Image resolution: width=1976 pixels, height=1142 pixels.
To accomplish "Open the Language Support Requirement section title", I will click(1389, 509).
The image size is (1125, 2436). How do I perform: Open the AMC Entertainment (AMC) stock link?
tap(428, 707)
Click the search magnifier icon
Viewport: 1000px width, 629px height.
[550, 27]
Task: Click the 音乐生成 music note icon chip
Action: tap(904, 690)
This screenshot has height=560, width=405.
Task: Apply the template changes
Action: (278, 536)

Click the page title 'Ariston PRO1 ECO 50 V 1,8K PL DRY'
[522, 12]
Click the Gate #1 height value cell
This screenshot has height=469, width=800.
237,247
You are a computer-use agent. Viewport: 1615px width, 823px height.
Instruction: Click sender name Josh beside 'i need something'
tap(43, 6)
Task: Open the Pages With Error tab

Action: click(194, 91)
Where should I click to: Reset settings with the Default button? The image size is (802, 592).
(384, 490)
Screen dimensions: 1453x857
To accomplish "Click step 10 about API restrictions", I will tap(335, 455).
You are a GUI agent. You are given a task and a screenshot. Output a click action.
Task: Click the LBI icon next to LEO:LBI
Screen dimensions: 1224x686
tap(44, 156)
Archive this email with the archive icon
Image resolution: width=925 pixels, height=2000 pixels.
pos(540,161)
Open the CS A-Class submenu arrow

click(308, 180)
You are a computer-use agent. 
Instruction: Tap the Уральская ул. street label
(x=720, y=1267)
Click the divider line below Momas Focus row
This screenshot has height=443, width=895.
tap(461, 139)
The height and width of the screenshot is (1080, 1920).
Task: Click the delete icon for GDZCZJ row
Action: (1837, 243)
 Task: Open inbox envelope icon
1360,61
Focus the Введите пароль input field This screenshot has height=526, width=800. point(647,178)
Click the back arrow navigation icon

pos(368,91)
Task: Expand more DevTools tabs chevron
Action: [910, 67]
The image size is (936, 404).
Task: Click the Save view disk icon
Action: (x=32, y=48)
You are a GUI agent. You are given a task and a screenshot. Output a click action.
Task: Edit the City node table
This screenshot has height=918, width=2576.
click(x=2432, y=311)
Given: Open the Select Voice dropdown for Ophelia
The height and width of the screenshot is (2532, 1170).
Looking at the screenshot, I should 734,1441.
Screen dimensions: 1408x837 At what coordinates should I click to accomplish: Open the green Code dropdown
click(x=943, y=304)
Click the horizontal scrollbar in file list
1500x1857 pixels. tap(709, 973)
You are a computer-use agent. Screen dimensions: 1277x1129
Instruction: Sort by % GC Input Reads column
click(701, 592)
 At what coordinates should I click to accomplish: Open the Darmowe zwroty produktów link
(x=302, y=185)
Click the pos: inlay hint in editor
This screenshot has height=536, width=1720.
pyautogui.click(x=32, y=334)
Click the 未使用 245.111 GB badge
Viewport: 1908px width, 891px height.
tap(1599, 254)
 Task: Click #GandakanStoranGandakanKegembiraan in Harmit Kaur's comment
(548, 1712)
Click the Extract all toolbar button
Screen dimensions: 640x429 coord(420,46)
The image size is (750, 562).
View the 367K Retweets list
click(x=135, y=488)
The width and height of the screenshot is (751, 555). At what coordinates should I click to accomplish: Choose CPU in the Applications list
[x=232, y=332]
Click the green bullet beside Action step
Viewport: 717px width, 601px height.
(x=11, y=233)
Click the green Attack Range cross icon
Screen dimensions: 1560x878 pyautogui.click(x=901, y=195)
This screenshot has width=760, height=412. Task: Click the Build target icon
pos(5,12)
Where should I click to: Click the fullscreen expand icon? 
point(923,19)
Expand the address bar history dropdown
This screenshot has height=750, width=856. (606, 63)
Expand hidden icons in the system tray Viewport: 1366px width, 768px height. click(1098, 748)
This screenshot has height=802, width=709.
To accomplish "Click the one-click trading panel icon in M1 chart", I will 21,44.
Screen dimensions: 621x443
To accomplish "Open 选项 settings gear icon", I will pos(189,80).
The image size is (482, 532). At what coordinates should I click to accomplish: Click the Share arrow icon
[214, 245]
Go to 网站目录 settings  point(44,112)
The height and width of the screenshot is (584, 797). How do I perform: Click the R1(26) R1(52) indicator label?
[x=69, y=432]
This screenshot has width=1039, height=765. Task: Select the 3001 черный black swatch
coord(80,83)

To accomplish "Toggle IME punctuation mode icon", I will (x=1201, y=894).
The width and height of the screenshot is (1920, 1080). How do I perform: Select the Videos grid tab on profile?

__________

* WHAT YOU NEED TO DO: Print exactly, and only, the lines of the material above that run from the one containing "Expand hidden icons" through its last line.

* TASK OUTPUT:
Expand hidden icons in the system tray Viewport: 1366px width, 768px height. click(1098, 748)
This screenshot has height=802, width=709.
To accomplish "Click the one-click trading panel icon in M1 chart", I will 21,44.
Screen dimensions: 621x443
To accomplish "Open 选项 settings gear icon", I will pos(189,80).
The image size is (482, 532). At what coordinates should I click to accomplish: Click the Share arrow icon
[214, 245]
Go to 网站目录 settings  point(44,112)
The height and width of the screenshot is (584, 797). How do I perform: Click the R1(26) R1(52) indicator label?
[x=69, y=432]
This screenshot has width=1039, height=765. Task: Select the 3001 черный black swatch
coord(80,83)

To accomplish "Toggle IME punctuation mode icon", I will (x=1201, y=894).
The width and height of the screenshot is (1920, 1080). How do I perform: Select the Videos grid tab on profile?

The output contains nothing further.